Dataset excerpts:
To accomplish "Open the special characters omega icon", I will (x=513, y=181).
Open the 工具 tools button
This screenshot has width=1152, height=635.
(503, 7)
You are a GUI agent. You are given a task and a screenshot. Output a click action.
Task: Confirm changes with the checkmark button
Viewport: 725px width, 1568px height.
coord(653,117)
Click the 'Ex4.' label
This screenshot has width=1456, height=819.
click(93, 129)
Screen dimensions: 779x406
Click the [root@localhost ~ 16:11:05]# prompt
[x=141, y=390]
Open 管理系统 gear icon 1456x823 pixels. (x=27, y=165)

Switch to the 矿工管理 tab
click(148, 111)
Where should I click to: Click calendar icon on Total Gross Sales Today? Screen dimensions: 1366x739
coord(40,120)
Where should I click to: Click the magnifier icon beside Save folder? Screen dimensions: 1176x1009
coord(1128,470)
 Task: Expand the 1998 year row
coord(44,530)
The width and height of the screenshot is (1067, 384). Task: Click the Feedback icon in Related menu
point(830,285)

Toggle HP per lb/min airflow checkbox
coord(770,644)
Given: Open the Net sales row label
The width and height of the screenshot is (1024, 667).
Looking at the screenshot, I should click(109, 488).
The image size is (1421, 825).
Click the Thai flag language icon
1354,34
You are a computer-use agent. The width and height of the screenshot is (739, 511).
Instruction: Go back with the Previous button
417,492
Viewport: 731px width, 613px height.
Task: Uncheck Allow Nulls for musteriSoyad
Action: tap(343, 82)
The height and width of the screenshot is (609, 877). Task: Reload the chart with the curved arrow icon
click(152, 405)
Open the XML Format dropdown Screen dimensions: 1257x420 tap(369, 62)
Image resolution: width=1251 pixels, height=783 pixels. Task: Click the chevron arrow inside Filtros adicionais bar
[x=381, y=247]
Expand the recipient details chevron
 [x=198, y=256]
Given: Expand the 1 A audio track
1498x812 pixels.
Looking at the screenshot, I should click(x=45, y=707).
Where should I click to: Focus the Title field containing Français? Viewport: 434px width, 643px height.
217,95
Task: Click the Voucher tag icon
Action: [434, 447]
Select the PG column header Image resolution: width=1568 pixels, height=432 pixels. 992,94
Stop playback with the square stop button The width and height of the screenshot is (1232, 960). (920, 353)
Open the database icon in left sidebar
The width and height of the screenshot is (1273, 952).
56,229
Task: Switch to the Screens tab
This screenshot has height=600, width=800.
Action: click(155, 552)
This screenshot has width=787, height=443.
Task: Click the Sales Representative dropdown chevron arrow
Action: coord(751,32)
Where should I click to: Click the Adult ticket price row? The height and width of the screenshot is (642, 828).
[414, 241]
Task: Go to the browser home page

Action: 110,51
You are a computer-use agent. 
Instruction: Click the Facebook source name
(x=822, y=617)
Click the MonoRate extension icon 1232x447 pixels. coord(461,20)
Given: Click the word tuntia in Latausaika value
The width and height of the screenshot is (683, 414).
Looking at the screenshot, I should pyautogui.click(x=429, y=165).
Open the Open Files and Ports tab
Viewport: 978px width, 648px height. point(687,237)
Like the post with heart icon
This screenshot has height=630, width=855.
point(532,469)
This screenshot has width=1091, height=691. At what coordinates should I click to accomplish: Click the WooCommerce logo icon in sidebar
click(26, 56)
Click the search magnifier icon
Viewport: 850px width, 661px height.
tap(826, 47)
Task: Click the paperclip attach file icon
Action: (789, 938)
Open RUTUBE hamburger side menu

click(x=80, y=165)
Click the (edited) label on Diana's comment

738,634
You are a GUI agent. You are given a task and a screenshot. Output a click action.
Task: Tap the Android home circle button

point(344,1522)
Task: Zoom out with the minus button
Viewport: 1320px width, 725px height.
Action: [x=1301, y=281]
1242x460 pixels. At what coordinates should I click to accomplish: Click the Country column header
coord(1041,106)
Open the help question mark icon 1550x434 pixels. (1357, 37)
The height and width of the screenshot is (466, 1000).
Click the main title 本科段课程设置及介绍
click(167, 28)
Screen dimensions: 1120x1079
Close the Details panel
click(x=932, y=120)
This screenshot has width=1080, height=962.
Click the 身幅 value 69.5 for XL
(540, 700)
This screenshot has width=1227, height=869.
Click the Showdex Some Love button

## WHAT YOU ARE ASKED TO DO
Output every entry again, exactly as given.

## RESPONSE TO THIS TASK
To accomplish "Open the special characters omega icon", I will (x=513, y=181).
Open the 工具 tools button
This screenshot has width=1152, height=635.
(503, 7)
You are a GUI agent. You are given a task and a screenshot. Output a click action.
Task: Confirm changes with the checkmark button
Viewport: 725px width, 1568px height.
coord(653,117)
Click the 'Ex4.' label
This screenshot has width=1456, height=819.
click(93, 129)
Screen dimensions: 779x406
Click the [root@localhost ~ 16:11:05]# prompt
[x=141, y=390]
Open 管理系统 gear icon 1456x823 pixels. (x=27, y=165)

Switch to the 矿工管理 tab
click(148, 111)
Where should I click to: Click calendar icon on Total Gross Sales Today? Screen dimensions: 1366x739
coord(40,120)
Where should I click to: Click the magnifier icon beside Save folder? Screen dimensions: 1176x1009
coord(1128,470)
 Task: Expand the 1998 year row
coord(44,530)
The width and height of the screenshot is (1067, 384). Task: Click the Feedback icon in Related menu
point(830,285)

Toggle HP per lb/min airflow checkbox
coord(770,644)
Given: Open the Net sales row label
The width and height of the screenshot is (1024, 667).
Looking at the screenshot, I should click(109, 488).
The image size is (1421, 825).
Click the Thai flag language icon
1354,34
You are a computer-use agent. The width and height of the screenshot is (739, 511).
Instruction: Go back with the Previous button
417,492
Viewport: 731px width, 613px height.
Task: Uncheck Allow Nulls for musteriSoyad
Action: tap(343, 82)
The height and width of the screenshot is (609, 877). Task: Reload the chart with the curved arrow icon
click(152, 405)
Open the XML Format dropdown Screen dimensions: 1257x420 tap(369, 62)
Image resolution: width=1251 pixels, height=783 pixels. Task: Click the chevron arrow inside Filtros adicionais bar
[x=381, y=247]
Expand the recipient details chevron
 [x=198, y=256]
Given: Expand the 1 A audio track
1498x812 pixels.
Looking at the screenshot, I should click(x=45, y=707).
Where should I click to: Focus the Title field containing Français? Viewport: 434px width, 643px height.
217,95
Task: Click the Voucher tag icon
Action: [434, 447]
Select the PG column header Image resolution: width=1568 pixels, height=432 pixels. 992,94
Stop playback with the square stop button The width and height of the screenshot is (1232, 960). (920, 353)
Open the database icon in left sidebar
The width and height of the screenshot is (1273, 952).
56,229
Task: Switch to the Screens tab
This screenshot has height=600, width=800.
Action: click(155, 552)
This screenshot has width=787, height=443.
Task: Click the Sales Representative dropdown chevron arrow
Action: coord(751,32)
Where should I click to: Click the Adult ticket price row? The height and width of the screenshot is (642, 828).
[414, 241]
Task: Go to the browser home page

Action: 110,51
You are a computer-use agent. 
Instruction: Click the Facebook source name
(x=822, y=617)
Click the MonoRate extension icon 1232x447 pixels. coord(461,20)
Given: Click the word tuntia in Latausaika value
The width and height of the screenshot is (683, 414).
Looking at the screenshot, I should pyautogui.click(x=429, y=165).
Open the Open Files and Ports tab
Viewport: 978px width, 648px height. point(687,237)
Like the post with heart icon
This screenshot has height=630, width=855.
point(532,469)
This screenshot has width=1091, height=691. At what coordinates should I click to accomplish: Click the WooCommerce logo icon in sidebar
click(26, 56)
Click the search magnifier icon
Viewport: 850px width, 661px height.
tap(826, 47)
Task: Click the paperclip attach file icon
Action: (789, 938)
Open RUTUBE hamburger side menu

click(x=80, y=165)
Click the (edited) label on Diana's comment

738,634
You are a GUI agent. You are given a task and a screenshot. Output a click action.
Task: Tap the Android home circle button

point(344,1522)
Task: Zoom out with the minus button
Viewport: 1320px width, 725px height.
Action: [x=1301, y=281]
1242x460 pixels. At what coordinates should I click to accomplish: Click the Country column header
coord(1041,106)
Open the help question mark icon 1550x434 pixels. (1357, 37)
The height and width of the screenshot is (466, 1000).
Click the main title 本科段课程设置及介绍
click(167, 28)
Screen dimensions: 1120x1079
Close the Details panel
click(x=932, y=120)
This screenshot has width=1080, height=962.
Click the 身幅 value 69.5 for XL
(540, 700)
This screenshot has width=1227, height=869.
Click the Showdex Some Love button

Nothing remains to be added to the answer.